> _Task to complete_
Quote exactly and only this range of lines in the data below: the line that holds "Screen dimensions: 1220x954" to the line that holds "Reload the current", both included.

──────────

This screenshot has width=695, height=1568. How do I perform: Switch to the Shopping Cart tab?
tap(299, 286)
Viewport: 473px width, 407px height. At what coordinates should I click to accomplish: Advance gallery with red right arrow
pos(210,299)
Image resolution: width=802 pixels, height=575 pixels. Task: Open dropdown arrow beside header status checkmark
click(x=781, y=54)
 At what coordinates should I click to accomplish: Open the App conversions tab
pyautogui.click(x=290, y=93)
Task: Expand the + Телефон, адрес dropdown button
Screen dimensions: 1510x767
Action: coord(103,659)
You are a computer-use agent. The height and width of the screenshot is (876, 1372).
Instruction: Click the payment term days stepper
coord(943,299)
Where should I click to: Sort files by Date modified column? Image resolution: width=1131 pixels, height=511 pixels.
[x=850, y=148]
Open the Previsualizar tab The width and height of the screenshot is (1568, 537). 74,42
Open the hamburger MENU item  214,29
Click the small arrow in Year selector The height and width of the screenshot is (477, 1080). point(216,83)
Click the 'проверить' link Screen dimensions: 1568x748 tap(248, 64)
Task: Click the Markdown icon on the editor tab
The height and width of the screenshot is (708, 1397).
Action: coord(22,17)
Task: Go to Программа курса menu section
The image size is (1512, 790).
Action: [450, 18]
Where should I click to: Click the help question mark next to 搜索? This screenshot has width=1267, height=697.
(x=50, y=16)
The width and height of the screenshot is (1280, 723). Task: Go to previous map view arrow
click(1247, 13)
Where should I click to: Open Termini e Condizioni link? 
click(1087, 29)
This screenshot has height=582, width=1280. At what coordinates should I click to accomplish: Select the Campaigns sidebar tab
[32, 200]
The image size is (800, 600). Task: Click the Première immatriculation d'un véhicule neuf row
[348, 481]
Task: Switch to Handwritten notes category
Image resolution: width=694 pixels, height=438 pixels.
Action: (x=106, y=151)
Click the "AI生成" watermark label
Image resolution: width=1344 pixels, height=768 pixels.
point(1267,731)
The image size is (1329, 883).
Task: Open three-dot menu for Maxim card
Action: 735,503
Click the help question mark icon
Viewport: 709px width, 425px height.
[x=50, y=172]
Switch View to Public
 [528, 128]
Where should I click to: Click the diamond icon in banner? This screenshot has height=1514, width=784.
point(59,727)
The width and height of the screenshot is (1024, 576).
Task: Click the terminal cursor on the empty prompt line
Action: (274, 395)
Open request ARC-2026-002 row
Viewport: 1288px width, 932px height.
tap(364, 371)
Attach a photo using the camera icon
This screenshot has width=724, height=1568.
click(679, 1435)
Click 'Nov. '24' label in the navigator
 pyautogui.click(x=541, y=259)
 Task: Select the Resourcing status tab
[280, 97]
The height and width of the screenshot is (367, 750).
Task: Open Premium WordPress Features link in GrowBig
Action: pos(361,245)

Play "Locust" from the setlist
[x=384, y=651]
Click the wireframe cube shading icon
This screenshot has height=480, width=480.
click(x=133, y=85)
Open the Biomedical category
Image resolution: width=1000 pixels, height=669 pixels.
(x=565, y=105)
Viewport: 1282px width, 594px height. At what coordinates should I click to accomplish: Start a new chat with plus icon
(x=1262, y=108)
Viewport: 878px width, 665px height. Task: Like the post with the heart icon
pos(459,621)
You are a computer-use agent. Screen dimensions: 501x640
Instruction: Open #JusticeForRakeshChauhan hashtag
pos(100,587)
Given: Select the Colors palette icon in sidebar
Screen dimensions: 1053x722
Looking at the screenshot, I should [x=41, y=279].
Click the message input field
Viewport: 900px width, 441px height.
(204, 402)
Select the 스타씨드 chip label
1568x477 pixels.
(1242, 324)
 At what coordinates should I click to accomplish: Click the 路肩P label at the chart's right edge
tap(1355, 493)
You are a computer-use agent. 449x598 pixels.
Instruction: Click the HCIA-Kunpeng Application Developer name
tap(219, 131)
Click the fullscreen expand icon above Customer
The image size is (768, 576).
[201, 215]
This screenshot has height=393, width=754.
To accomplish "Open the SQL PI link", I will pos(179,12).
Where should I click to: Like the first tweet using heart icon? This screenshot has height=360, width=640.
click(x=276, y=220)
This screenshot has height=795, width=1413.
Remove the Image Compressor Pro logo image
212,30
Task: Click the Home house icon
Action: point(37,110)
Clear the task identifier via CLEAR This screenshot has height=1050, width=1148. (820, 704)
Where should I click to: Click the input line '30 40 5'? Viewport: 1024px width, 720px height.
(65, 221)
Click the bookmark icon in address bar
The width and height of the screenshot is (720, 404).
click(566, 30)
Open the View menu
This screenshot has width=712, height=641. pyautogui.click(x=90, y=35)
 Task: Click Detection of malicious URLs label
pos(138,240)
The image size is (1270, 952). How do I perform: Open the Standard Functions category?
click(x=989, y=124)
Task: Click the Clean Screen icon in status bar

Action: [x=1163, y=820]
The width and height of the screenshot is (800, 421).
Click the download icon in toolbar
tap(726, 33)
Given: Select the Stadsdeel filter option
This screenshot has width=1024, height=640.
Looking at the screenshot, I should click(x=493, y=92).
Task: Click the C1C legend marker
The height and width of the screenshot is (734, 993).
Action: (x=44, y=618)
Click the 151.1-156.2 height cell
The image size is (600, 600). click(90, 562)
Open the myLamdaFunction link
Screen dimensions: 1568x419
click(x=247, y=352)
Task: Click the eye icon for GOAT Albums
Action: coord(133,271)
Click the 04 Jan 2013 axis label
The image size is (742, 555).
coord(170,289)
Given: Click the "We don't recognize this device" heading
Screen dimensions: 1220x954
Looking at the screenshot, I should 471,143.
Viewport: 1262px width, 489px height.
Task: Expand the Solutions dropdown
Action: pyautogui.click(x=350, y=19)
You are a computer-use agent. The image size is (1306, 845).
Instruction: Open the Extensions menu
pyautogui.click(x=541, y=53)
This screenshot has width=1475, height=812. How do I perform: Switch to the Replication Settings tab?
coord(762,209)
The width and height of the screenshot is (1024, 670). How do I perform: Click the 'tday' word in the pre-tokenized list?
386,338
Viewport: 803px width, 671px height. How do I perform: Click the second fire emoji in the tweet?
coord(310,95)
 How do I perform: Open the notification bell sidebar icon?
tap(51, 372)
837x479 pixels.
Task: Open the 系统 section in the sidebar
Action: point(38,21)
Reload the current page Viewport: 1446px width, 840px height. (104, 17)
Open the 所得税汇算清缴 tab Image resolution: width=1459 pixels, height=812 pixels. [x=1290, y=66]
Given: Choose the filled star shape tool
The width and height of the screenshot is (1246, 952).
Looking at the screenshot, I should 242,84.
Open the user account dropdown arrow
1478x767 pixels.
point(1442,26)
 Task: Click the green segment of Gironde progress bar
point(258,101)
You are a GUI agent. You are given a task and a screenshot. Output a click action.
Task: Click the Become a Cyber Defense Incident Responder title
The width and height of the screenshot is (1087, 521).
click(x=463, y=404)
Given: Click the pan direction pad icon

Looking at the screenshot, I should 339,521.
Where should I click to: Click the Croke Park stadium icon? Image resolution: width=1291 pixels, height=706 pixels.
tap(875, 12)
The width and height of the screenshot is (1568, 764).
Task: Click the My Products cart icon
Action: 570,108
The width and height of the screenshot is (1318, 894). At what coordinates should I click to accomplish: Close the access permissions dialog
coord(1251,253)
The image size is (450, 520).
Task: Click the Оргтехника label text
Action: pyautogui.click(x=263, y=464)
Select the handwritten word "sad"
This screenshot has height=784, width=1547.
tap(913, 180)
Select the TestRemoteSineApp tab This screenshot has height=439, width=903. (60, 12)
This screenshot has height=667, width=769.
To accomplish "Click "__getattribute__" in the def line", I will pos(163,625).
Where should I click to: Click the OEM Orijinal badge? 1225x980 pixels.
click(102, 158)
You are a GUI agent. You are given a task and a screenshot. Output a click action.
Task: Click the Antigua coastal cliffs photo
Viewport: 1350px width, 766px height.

──────────

> _Exercise answer_
Screen dimensions: 1220x954
Looking at the screenshot, I should 471,143.
Viewport: 1262px width, 489px height.
Task: Expand the Solutions dropdown
Action: pyautogui.click(x=350, y=19)
You are a computer-use agent. The image size is (1306, 845).
Instruction: Open the Extensions menu
pyautogui.click(x=541, y=53)
This screenshot has width=1475, height=812. How do I perform: Switch to the Replication Settings tab?
coord(762,209)
The width and height of the screenshot is (1024, 670). How do I perform: Click the 'tday' word in the pre-tokenized list?
386,338
Viewport: 803px width, 671px height. How do I perform: Click the second fire emoji in the tweet?
coord(310,95)
 How do I perform: Open the notification bell sidebar icon?
tap(51, 372)
837x479 pixels.
Task: Open the 系统 section in the sidebar
Action: point(38,21)
Reload the current page Viewport: 1446px width, 840px height. (104, 17)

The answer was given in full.